Marijuana Myth, Marijauna Fact by Zimmer & Morgan is one of the most annotated studies of pot you’ll find. It's somewhat biased to the pro-pot side of the argument, but it's also considered The Source on marijuana research by the Dutch, English, Canadian, French, and Australian governments.
I’ve stuck only to organics-- hash, pot, and shrooms. I’ve always thought of peyote as an organic and might one day try it, as well, but up until now, I’ve not. Chemicals though? Keep that shit away from me.
I’m told I’m unfashionable now. One of my friends stated, “All my fashionable friends do cocaine now.” But I don’t care. Pot’s a classic. It’s like Pink Floyd-- it’s right for almost any occasion.
And as you may or may not already know, Vansterdam’s one of the finest places in the world to do it, and there's never been a greater example of the polarity between Vancouver and the United States than this week's happenings.
What you need to know about us is that our present mayor, Larry Campbell, is such a renegade guy that there’s been a dramatic series on air now for seven years called Da Vinci’s Inquest, based on Campbell’s time as the Coroner for the City of Vancouver. The guy always fought for everything he believed and he felt that drugs were the scourge of this city, but not in a Republican “Oh, the amorality of it all!” kind of way, though. And he may be way leftist, but he's one of the most principled men I've ever seen in politics.
Campbell’s gone on record with his beliefs that Vancouver’s heroin crisis is a civic health issue. And he’s right, we’ve got a very high AIDS rate amongst our addicts, and it’s not something to toy with.
Campbell rose through the ranks, first as a cop, then the Coroner, and then he was named Chief of Police for the city, and finally, he ran for mayor on a radical platform and was elected. He's never been a bullshitter and is the rare sort of politician you could see yourself having a pint with.
The man wants to legalize prostitution, has already gotten safe injection sights for heroin, pushed in the needle-exchange program for users, and now he’s asking Ottawa (Canada’s capital) to legalize marijuana.
(We’re already moving towards decriminalization of weed, but I’m fairly opposed to the move. Keep it as it is, I say, or else legalize it. But that’s another issue for another time.)

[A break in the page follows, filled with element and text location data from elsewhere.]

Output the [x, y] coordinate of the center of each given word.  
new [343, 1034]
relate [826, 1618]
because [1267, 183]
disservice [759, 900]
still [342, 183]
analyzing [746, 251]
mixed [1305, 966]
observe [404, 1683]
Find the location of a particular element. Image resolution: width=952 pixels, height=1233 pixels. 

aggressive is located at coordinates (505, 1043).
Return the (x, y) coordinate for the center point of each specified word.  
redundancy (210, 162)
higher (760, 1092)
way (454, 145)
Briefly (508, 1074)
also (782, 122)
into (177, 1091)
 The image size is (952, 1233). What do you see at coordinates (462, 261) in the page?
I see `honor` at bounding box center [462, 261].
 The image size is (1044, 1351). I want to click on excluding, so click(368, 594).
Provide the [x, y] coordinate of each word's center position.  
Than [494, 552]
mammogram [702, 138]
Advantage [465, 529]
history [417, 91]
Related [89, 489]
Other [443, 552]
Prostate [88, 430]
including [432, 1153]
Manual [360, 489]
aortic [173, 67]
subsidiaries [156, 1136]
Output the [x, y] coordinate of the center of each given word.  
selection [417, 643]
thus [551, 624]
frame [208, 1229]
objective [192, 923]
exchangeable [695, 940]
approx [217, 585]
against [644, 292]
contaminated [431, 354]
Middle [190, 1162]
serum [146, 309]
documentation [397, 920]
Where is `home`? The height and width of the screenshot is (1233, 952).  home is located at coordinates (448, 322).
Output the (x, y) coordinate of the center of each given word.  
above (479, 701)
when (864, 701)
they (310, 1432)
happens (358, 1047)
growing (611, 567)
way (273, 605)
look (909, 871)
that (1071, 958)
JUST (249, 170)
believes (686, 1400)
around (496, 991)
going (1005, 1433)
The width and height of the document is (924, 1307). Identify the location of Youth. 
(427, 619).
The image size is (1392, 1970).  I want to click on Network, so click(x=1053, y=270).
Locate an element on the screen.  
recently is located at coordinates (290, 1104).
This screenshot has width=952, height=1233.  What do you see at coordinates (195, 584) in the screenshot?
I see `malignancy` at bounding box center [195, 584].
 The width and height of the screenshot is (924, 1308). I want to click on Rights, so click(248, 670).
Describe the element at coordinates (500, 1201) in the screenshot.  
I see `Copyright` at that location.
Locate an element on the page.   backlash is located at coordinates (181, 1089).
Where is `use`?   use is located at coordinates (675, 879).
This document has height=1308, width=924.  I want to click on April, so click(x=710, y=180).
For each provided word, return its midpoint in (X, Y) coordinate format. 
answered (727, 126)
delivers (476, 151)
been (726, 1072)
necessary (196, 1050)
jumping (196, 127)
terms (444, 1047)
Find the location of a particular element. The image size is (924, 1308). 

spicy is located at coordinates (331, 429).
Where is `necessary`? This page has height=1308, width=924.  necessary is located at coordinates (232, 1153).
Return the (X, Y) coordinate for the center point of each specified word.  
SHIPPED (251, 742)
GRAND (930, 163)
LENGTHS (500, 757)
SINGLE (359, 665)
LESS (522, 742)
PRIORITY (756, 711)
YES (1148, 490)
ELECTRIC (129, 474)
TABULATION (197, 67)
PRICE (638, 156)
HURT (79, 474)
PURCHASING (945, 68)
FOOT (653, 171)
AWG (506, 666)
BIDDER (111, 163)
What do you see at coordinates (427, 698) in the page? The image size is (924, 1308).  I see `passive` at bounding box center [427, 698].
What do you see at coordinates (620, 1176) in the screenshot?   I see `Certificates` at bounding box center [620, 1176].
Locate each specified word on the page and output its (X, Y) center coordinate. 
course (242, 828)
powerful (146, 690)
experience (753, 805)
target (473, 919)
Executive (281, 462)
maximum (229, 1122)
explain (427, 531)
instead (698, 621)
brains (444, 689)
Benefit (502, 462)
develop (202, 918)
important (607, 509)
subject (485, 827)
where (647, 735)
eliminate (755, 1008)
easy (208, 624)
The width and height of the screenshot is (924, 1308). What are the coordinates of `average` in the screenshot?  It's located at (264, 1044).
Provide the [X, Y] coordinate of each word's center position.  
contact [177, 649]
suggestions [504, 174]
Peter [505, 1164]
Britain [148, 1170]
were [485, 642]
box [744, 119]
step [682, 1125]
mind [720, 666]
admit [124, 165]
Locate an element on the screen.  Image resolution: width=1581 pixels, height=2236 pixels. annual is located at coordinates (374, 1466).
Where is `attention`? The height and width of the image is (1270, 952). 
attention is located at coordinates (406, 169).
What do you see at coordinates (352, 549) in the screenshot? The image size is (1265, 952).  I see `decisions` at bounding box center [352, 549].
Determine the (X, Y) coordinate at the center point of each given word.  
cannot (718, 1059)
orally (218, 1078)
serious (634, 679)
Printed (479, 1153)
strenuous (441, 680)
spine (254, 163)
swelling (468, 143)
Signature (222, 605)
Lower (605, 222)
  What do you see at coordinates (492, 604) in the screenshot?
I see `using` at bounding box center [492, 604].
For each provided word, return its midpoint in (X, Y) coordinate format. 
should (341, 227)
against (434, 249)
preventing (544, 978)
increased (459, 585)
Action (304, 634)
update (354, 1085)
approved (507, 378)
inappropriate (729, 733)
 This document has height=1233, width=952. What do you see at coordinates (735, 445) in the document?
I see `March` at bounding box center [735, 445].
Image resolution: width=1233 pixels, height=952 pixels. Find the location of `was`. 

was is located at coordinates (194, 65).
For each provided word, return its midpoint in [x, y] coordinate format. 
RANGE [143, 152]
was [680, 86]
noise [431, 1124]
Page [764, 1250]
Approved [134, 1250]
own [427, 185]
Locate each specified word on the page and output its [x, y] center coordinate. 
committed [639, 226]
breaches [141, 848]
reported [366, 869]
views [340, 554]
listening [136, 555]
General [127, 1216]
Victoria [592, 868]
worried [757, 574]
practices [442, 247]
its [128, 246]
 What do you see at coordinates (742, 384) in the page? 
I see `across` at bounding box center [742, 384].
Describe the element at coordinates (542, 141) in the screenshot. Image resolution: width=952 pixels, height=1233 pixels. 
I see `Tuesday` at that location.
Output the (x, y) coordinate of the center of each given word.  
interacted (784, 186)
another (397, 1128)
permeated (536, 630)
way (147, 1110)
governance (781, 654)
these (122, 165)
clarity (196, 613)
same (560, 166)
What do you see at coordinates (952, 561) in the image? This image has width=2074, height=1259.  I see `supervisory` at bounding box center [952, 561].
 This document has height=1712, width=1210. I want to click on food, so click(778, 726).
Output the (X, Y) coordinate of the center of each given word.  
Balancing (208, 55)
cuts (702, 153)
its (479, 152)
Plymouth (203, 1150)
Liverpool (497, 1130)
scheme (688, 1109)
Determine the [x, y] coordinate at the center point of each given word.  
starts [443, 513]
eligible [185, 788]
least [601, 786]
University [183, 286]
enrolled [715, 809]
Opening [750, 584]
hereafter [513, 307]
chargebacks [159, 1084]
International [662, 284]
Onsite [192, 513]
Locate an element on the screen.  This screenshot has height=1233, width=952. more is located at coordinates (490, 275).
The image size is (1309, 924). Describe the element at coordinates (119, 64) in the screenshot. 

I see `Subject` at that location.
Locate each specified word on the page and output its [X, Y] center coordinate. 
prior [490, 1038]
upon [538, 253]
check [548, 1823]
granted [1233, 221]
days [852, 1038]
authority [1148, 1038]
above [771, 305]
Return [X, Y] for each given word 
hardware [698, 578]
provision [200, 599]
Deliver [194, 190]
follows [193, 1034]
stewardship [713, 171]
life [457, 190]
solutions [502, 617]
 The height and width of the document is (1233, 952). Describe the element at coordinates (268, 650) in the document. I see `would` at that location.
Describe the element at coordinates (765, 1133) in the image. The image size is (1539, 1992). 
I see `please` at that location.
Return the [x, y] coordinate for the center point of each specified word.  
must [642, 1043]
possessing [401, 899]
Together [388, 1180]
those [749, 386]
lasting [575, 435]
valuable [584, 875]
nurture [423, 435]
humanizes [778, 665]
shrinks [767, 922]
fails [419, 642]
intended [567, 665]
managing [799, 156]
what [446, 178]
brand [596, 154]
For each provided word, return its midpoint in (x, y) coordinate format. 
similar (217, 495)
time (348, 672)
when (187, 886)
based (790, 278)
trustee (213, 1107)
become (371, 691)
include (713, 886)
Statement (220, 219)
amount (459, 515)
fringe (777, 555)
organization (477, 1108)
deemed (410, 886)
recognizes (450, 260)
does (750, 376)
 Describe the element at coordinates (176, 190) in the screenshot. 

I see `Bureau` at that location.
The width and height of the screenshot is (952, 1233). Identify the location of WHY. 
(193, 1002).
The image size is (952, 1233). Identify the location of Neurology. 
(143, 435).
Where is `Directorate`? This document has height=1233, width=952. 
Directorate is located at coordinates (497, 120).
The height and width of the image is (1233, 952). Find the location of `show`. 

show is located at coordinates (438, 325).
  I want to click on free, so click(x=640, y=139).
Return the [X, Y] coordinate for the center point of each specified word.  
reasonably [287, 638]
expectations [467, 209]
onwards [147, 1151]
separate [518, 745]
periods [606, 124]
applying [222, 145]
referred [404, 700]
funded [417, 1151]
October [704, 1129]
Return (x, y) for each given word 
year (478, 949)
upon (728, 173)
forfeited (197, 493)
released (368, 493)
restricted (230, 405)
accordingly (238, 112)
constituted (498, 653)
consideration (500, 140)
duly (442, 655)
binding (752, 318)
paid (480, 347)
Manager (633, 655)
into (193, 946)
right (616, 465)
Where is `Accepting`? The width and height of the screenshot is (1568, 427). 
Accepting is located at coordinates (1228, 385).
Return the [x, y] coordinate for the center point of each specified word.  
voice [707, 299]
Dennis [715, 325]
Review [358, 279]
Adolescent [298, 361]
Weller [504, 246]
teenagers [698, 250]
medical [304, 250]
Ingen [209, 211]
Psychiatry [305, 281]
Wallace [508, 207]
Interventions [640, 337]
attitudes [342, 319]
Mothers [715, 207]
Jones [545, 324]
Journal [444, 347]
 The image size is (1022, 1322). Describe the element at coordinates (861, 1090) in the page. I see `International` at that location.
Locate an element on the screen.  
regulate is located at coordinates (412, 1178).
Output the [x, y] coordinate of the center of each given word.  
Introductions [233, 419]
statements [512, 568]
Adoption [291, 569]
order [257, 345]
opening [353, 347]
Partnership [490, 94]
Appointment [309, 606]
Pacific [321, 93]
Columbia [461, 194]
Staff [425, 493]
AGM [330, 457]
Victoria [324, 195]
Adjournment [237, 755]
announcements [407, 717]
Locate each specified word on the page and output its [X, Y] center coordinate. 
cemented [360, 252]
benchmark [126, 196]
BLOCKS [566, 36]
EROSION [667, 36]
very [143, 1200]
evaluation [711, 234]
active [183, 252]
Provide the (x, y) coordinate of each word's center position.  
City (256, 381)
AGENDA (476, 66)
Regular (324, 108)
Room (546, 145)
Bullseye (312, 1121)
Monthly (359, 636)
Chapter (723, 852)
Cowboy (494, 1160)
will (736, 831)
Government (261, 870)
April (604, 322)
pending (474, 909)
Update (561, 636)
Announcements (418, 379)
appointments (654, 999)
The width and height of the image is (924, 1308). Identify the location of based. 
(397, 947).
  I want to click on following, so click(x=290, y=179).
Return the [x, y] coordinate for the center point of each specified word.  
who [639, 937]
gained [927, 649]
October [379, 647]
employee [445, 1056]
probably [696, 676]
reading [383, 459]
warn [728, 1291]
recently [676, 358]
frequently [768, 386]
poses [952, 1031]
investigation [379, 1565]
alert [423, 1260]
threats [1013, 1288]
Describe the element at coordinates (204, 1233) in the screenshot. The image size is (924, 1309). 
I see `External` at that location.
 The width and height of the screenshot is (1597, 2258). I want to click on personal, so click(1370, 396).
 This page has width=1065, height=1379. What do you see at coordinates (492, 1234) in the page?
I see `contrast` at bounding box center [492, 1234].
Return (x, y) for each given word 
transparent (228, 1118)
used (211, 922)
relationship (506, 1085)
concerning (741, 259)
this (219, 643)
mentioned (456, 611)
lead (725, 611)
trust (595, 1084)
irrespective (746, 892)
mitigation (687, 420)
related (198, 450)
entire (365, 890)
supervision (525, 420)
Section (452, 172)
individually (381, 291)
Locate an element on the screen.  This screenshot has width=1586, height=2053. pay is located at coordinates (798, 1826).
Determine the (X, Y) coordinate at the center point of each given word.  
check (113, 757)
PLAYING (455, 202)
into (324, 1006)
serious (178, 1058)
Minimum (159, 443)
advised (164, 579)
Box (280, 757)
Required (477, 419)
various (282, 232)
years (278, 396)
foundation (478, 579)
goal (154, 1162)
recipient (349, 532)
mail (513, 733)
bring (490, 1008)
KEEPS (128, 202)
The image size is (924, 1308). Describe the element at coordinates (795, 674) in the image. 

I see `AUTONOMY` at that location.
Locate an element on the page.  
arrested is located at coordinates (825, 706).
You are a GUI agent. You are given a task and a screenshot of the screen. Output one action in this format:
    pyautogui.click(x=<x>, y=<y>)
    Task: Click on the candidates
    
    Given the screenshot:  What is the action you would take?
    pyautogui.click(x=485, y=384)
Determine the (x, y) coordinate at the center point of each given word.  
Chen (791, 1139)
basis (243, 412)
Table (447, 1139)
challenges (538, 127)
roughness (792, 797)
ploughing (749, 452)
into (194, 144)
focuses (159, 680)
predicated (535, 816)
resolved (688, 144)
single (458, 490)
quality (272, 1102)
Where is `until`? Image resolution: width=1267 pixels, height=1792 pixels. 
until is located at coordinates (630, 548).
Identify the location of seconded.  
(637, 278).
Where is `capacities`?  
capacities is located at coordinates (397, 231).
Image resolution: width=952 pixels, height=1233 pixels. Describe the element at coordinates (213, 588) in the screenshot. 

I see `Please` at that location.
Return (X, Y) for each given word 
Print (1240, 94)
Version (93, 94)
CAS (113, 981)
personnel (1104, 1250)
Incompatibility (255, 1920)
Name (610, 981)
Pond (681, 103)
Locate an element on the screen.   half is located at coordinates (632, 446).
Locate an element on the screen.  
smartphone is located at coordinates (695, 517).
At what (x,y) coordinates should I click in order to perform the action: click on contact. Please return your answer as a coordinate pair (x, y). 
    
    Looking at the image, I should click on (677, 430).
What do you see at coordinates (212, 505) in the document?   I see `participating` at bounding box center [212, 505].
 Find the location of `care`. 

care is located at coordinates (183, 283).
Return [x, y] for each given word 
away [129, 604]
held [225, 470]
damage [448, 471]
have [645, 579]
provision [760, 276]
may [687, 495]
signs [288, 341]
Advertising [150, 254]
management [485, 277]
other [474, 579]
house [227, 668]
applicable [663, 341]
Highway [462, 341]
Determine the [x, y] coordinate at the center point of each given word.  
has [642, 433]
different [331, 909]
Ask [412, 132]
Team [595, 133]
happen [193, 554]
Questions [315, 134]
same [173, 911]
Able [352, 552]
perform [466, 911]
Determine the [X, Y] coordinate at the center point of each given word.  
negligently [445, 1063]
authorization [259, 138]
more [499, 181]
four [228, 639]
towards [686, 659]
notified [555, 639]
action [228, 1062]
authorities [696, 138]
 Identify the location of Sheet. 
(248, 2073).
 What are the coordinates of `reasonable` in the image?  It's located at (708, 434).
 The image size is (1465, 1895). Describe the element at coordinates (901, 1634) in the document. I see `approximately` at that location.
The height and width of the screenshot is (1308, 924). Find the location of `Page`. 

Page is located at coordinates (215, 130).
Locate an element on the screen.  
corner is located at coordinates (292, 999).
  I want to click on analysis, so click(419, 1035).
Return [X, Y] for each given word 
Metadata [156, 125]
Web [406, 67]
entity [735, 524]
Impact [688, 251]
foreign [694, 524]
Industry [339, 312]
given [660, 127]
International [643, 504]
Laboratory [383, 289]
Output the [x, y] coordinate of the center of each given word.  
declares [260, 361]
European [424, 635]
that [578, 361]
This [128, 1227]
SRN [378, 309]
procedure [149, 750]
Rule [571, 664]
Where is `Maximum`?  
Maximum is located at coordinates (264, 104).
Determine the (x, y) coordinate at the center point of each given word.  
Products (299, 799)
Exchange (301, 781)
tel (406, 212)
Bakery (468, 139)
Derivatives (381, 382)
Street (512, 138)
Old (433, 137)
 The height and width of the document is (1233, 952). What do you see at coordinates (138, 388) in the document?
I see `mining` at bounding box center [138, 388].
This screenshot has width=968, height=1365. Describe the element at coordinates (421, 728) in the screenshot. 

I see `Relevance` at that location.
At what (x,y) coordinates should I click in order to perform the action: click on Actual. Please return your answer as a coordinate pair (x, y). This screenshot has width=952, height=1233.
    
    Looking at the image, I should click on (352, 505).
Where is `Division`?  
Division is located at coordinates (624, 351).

Campbell’s request to the Canadian government comes the same week as the US Supreme Court’s decision that federal government has jurisdiction over state drug laws, ergo it doesn’t matter if a state wants medical marijuana to be legal, the feds can still shut it down.
As a Canadian, I’m proud to see my government headed in the direction of either legalising or decriminalising dope, regardless of my hesitancy on the latter. But I'm disgusted by the latest moralistic posturing found in the courts of the US, ruling that people get to suffer through their chronic or terminal pain just because the asses in the offices want to keep on riding their moralistic high horses.
Dope contributes in innumerable ways for the sick and the dying. Fuck, it contributes in innumerable ways to my life! I pay my taxes, do my thing, get by on what I'm getting by on, and one of the only things that calms my savage beast is dope. It keeps me chill.
So it's no coincidence that science has now proven that marijuana clinically assists in the quelling of nervous disorders, which means bringing possible mental and emotional relief to the sick and dying, let alone the rest of us.
We all laugh and chortle at the idiocy behind Reefer Madness, that classic piece of propaganda, but the reality is that the American government changes its tune with every passing generation. The first generation of stereotype was that dope made you homicidal. Then, it made you stupid. Then, the story changed again and it made you completely unmotivated and pathetic. Now, it makes you a failure and impedes your judgment, opening the door to crime, lying, and escalating addiction.
It’s so sad that the myth continues to reperpetuate down in the States, that the Big Lie Machine keeps on spinning new tunes to try and sell its version of amorality to the masses, that Big Brother sees fit to monitor so heavily what it is you do with your private life, particularly when it hurts no one.
But it's awesome that my country continues to set the benchmark for enforcing personal freedoms of its citizens. I’m happy to know gays can marry here. I’m thrilled to know I can stand on the concrete in front of my law courts, smoke dope, and know it’s unlikely anything will happen to me.
It’s nice to know that the words “land of the free” in our national anthem isn't just another line.